Guest Post from Sydney Giannell
Growing up, I had a plan: Graduate from high school. Go to a 4-year college. Graduate college. Get married. Have kids. Live happily ever after.
Of course, that’s not how it worked out for me. I switched them around a bit.
It started out as planned: I graduated high school and started taking classes at a community college. Check and check. After a few years there, I got married and transferred to a university to finish my degree.
About a year after our wedding, I had surgery to address some medical concerns I’d had since I was in high school. When I was a teenager, my doctors had told me I might never be able to have children biologically, but with the success of the surgery, the odds were looking better. So my husband and I decided that if we wanted to get pregnant, we should try right away.
A few months later, at the end of my first year at the university, I found out I was pregnant! Did I drop out? Nope! I even went on a planned two-week trip to the Philippines. Side note: the only thing worse than morning sickness is morning sickness while you’re traveling.
When I returned to school in the fall, I was about 15 weeks pregnant, taking 15 units, going to school 5 days a week, and working part-time.
Since my son was due at the end of January, I’d planned to take off the spring semester, but after missing the first week of class, I couldn’t bear to miss the whole semester! So I emailed my professors and signed up to take two classes. The guys in my Jazz Ensemble class were totally freaked out when I came to class the day before my due date; they were afraid I would have the kid right there! My contractions started the next day, and Jeremiah was delivered that afternoon.
A little more than a week later, I was back in classes, with my newly retired dad pushing the baby around campus. (Granddad of the year, right?)
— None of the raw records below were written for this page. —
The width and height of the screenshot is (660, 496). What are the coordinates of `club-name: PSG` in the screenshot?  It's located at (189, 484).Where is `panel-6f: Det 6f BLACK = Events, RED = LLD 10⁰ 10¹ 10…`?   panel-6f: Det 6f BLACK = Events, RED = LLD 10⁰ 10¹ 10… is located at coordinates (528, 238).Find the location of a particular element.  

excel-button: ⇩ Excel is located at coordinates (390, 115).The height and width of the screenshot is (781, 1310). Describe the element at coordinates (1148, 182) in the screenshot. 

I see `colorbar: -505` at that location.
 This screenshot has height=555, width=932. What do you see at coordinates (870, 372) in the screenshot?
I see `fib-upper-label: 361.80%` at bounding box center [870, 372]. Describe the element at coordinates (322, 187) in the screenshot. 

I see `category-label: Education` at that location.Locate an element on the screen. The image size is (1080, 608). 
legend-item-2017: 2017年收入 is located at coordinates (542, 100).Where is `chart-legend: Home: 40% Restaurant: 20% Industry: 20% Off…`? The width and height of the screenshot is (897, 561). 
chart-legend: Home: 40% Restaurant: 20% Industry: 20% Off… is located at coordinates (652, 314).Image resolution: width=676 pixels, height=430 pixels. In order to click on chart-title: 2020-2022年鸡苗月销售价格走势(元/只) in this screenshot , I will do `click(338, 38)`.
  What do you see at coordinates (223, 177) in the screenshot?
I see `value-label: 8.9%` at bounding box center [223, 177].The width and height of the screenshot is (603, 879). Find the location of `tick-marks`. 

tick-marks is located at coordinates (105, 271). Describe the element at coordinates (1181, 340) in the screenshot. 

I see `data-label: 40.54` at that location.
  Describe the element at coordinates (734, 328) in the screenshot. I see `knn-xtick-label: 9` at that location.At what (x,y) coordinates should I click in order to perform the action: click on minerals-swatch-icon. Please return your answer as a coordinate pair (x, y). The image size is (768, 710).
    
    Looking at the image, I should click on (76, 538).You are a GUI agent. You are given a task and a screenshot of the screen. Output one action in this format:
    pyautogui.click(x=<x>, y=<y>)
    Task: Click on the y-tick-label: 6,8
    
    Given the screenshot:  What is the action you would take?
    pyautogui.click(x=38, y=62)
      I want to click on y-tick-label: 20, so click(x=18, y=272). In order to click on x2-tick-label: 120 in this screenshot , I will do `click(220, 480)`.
I nursed Jeremiah in practice rooms next to pianos, in my car in the parking structure, and everywhere in between. Once he was hungry and screaming while I was singing in class; a friend brought him over and handed me a cover. Jeremiah latched on, and I never missed a note.
If I didn’t have anyone to watch him, I put his volume reducing headphones on him, wrapped him in my Moby, and wore him to class. Everyone loved it. (It didn’t hurt that he was super cute.)
Before I had kids, I heard a talk from an amazing woman. She told the huge conference center of women not to use their children as an excuse not to follow their dreams. Finishing school was important to me, and I loved my classes. Music was, and is, an integral part of who I am. I didn’t need to give it up because I had kids.
Being you bravely is about more than your identity as a mom; it’s also about who you are as a woman and as a human being. It’s about thriving in that identity and pursuing that passion, however creative you have to get.
Don’t stop doing what you’re passionate about just because you have children. Don’t hide behind your circumstances; use them as reasons to follow that dream you’ve always had, to attempt something you’ve always wanted to do, and to try new things. For me, it was finishing school and singing on stage at my commencement ceremony.
Now I encourage and empower other moms: loving on them and letting them know they’re not alone. I work from home, I serve my community, I babywear, (and I’m not above bribery when it comes to the toddler and preschooler). All the while, my kids see a strong woman who is passionate, creative, and brave.
I may not always feel brave, but I strive to be myself every day.